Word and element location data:
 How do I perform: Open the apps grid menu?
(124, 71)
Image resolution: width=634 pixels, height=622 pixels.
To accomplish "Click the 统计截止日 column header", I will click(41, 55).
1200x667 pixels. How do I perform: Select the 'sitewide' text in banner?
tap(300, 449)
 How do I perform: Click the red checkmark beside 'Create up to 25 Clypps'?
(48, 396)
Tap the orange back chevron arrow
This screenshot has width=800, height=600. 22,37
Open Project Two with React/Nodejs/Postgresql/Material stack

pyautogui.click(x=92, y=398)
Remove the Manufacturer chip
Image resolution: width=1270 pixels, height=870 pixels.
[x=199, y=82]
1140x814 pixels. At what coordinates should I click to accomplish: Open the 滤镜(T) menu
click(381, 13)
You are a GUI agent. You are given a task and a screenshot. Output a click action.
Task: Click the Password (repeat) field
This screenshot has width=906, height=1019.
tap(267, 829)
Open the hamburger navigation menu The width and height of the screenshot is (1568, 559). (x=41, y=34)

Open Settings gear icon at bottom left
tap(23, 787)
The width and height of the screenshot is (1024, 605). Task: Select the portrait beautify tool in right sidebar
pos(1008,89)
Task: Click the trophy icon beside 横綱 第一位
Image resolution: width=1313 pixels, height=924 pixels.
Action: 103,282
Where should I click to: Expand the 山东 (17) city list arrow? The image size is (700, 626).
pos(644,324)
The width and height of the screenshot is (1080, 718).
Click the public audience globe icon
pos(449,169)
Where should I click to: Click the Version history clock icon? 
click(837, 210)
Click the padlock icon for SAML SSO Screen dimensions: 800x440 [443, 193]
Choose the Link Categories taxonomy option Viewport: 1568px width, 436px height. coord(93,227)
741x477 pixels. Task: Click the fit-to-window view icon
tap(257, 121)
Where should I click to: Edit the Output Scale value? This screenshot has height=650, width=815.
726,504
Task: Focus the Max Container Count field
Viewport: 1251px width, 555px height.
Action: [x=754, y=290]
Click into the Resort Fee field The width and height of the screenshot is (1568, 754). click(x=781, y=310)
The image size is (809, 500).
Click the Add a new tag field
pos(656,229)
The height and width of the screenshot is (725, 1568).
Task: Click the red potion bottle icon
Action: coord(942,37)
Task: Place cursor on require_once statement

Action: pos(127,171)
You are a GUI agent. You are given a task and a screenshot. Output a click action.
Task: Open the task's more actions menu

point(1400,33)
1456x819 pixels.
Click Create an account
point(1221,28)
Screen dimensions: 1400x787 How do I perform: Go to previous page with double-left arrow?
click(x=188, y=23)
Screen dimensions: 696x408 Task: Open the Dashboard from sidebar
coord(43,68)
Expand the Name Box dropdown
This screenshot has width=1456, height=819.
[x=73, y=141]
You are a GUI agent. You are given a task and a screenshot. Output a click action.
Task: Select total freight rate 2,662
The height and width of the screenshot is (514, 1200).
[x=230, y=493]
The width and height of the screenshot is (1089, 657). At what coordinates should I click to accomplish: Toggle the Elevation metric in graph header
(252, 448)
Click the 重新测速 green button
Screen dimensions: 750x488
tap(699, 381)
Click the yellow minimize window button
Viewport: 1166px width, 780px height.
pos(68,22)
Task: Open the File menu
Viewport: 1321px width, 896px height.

REQUIRED WORK: Please rewrite the material starting at the line containing "1140x814 pixels. At" and ending after the line containing "Open the hamburger", with requests included, and output only those lines. Adjust every click coordinate in the answers by -13, and leave all other numbers unchanged.

SOLVED EXERCISE:
1140x814 pixels. At what coordinates should I click to accomplish: Open the 滤镜(T) menu
click(368, 0)
You are a GUI agent. You are given a task and a screenshot. Output a click action.
Task: Click the Password (repeat) field
This screenshot has width=906, height=1019.
tap(254, 816)
Open the hamburger navigation menu The width and height of the screenshot is (1568, 559). (x=28, y=21)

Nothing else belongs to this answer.